Regular expressions
A regular expression, or regex, is a small pattern that describes a set of strings. Instead of saying “the characters at positions 20 through 31,” you say “three digits, a dash, two digits, a dash, four digits,” and the computer finds every place that matches, wherever it sits. Python’s built-in re module speaks this language, and so does pandas.
A first pattern¶
Suppose we want every Social Security number in a sentence. An SSN looks like three digits, two digits, four digits, joined by dashes. We write that as a pattern and hand it to re.findall, which returns every match it finds.
import re
text = "My SSN is 123-45-6789, or maybe it is 321-45-6789."

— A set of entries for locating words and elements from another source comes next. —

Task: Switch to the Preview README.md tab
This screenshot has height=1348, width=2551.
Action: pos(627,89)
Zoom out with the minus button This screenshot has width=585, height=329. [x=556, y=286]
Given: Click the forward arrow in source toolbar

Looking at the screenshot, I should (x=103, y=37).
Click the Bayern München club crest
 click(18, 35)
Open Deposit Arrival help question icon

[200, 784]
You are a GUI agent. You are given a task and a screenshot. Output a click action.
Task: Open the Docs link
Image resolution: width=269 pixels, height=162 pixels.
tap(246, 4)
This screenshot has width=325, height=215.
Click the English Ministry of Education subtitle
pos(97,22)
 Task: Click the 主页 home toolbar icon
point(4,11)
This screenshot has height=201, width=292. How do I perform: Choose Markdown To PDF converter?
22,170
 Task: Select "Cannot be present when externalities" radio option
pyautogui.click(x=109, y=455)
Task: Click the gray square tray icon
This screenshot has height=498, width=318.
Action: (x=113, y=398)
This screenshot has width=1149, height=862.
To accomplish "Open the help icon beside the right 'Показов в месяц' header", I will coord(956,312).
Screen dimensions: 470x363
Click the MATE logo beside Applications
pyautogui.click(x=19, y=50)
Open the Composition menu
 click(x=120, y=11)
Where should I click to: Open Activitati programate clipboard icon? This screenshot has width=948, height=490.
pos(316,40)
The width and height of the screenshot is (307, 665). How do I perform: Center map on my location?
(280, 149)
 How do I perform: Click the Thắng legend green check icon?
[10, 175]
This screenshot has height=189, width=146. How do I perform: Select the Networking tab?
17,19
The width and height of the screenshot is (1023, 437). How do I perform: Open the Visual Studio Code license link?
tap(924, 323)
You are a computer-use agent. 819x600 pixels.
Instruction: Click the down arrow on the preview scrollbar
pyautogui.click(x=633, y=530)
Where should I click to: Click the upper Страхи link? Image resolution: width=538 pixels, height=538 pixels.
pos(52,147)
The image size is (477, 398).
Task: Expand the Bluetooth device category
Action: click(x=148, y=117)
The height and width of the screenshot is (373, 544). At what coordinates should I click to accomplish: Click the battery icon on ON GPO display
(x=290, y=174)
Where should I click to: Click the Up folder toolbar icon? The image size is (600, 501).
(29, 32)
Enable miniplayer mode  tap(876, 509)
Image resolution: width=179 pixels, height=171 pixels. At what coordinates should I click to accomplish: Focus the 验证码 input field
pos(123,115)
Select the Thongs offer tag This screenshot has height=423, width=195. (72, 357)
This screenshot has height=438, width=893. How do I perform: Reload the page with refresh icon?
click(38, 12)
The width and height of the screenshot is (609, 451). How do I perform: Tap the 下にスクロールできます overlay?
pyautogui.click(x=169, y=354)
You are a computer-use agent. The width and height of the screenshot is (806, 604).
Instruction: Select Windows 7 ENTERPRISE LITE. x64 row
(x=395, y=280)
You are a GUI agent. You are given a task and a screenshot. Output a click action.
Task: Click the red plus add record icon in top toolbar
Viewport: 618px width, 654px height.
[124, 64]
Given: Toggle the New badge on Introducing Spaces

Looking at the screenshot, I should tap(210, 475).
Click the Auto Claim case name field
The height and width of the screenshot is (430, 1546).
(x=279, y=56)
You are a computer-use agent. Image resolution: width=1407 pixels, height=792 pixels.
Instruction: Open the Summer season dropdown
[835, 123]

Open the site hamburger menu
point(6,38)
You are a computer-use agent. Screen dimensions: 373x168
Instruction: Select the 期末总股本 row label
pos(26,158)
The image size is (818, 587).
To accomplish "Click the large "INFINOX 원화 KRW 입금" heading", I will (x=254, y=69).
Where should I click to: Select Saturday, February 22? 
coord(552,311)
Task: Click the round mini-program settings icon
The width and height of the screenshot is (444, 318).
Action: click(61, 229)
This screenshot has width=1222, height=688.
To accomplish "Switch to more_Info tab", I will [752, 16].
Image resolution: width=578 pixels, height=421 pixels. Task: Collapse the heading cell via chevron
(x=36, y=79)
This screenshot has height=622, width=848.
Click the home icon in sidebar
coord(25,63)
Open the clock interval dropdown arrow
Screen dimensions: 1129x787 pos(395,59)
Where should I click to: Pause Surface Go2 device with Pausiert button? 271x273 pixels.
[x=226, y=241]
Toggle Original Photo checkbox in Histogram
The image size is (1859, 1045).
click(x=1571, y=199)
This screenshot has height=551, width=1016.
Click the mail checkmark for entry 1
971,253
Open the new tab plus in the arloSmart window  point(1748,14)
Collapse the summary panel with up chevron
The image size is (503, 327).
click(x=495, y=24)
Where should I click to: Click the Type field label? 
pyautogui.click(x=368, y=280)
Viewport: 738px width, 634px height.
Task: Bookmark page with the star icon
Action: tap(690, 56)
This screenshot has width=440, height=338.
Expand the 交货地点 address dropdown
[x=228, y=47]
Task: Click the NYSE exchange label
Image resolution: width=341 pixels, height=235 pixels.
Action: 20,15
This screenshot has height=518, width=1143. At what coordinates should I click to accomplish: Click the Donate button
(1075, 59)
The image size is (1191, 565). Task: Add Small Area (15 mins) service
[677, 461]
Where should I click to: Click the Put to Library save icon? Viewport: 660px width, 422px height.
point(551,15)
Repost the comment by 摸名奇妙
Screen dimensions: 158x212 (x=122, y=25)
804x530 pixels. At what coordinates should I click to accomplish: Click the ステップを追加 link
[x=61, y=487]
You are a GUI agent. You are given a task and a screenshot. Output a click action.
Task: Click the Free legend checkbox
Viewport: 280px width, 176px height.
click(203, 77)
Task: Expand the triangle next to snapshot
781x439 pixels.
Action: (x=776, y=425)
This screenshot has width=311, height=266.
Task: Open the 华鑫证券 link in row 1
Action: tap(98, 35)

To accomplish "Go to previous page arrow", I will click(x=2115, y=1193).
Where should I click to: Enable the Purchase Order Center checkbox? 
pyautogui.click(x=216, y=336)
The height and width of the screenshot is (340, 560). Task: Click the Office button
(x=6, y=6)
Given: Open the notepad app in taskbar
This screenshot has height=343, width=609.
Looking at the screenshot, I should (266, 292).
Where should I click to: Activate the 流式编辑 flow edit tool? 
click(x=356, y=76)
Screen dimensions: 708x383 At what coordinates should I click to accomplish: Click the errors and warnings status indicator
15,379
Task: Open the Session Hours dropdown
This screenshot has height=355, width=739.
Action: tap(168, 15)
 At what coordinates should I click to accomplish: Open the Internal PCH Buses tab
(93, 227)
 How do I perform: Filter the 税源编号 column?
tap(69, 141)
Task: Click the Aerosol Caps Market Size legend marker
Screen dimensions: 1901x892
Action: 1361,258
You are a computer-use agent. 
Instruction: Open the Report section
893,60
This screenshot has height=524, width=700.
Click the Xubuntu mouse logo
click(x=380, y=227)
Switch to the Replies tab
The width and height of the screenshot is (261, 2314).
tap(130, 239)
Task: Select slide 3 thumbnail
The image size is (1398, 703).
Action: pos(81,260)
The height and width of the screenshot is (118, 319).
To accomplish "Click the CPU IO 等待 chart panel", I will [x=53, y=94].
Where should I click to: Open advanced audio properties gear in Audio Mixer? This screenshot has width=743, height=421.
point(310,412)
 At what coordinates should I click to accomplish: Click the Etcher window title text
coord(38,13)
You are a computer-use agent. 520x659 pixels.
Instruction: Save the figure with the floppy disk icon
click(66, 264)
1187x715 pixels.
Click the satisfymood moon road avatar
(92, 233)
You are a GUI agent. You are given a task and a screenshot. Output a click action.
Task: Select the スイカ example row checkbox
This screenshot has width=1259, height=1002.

pattern = r"[0-9]{3}-[0-9]{2}-[0-9]{4}"
re.findall(pattern, text)['123-45-6789', '321-45-6789']Read the pattern piece by piece. [0-9] means any one digit. The {3} after it means exactly three of those. The dashes are literal characters that have to appear as written. Put together, the pattern matches anything shaped like an SSN, and findall pulls out both of them.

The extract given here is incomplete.